7. **Capture learnings**: at the end of significant work, save patterns and anti-patterns to `.rulebook/knowledge/` and insights to `.rulebook/learnings/`.
8. **Never archive a task** without docs updated, tests written, and tests passing — the task tail enforces this structurally.
## Persistent memory
This project uses the Rulebook MCP server for persistent memory across sessions.
- **Start of session**: `rulebook_memory_search` for relevant prior context.
- **During work**: `rulebook_memory_save` for decisions, bugs, discoveries, user preferences.
- **End of session**: `rulebook_session_end` to write a session summary.
Memory is auto-captured for tool interactions (task create/update/archive, skill enable/disable). Manual saves are required for everything else worth remembering.
## Knowledge base
Before implementing anything non-trivial:
- `rulebook_knowledge_list` — check existing patterns and anti-patterns.
- `rulebook_learn_list` — review past learnings.

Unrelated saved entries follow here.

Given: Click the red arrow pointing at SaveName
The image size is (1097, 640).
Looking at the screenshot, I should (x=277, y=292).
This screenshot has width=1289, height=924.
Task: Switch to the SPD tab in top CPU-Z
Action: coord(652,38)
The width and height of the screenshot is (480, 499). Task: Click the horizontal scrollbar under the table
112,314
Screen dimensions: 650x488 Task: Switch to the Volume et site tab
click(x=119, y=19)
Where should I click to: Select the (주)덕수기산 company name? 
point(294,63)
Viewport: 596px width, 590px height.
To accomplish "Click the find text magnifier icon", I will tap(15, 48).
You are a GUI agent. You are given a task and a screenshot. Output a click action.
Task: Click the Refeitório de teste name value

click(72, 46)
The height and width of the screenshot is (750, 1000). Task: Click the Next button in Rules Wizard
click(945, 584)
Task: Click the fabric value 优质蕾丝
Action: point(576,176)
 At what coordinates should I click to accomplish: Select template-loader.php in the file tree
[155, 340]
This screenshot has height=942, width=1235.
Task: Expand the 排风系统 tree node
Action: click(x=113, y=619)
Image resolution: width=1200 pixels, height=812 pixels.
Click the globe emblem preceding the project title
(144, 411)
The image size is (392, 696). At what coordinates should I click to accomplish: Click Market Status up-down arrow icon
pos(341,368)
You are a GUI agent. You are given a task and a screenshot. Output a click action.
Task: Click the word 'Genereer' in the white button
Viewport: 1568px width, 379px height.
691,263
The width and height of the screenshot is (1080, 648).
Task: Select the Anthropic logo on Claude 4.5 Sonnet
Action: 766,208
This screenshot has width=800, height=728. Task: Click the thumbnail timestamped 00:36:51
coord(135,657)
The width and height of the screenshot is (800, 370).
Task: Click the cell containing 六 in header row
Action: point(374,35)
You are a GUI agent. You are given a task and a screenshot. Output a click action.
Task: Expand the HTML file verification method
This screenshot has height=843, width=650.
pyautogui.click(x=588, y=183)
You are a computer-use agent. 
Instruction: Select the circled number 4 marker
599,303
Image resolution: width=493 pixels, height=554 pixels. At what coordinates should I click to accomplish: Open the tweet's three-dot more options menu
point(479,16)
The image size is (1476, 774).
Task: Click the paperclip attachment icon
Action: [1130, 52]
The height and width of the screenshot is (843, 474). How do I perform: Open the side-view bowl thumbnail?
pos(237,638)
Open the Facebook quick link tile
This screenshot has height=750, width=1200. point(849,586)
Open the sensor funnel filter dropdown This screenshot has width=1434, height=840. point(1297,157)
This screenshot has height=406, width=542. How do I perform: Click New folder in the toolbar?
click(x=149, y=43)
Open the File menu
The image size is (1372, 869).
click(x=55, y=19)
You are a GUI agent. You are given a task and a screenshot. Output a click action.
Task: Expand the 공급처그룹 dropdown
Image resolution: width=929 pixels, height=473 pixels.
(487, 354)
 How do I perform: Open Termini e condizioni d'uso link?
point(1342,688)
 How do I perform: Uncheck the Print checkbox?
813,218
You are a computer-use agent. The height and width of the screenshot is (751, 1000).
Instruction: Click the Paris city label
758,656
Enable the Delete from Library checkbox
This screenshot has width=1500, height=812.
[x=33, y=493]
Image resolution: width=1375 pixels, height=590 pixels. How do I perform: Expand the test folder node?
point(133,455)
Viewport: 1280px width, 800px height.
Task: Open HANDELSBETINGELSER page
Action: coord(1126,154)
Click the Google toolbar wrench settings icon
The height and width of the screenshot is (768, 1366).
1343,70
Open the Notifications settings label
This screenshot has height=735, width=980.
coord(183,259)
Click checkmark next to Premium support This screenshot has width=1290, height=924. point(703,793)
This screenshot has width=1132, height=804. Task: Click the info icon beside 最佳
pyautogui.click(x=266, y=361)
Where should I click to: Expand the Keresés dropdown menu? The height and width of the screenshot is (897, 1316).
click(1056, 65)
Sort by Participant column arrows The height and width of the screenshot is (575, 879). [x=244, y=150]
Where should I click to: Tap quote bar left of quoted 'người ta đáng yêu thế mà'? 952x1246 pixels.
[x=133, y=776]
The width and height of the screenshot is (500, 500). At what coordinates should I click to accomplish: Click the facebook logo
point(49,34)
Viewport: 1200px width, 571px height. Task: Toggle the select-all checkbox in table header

- `rulebook_decision_list` — review architectural decisions.
After implementing, capture at least one entry per task:
- `rulebook_knowledge_add` for reusable patterns or anti-patterns to avoid.
- `rulebook_learn_capture` for implementation insights that don't belong in code comments.
- `rulebook_decision_create` for significant architectural choices.
## Task workflow
**MANDATORY: ALWAYS use the Rulebook MCP tools for task management.** Never create task directories or files manually — use `rulebook_task_create`, `rulebook_task_update`, `rulebook_task_archive`, `rulebook_task_list`, `rulebook_task_show`, `rulebook_task_validate`. These tools enforce naming conventions, mandatory tail items, phase structure, and metadata that manual file creation skips.
1. `rulebook_task_list` to see pending work.
2. `rulebook_task_create` to create new tasks — **never `mkdir` + `Write` manually**.
3. Pick the **first unchecked item from the lowest-numbered phase** — never reorder.
4. Read the task's `proposal.md` and `tasks.md` before touching code.
5. Implement step by step. Run lint + type-check after each significant change.
6. `rulebook_task_update` to change task status as you progress.
7. Mark items `[x]` in `tasks.md` as you finish them.
8. The mandatory tail (docs + tests + verify) is **not optional** — `rulebook_task_archive` will refuse to close the task otherwise.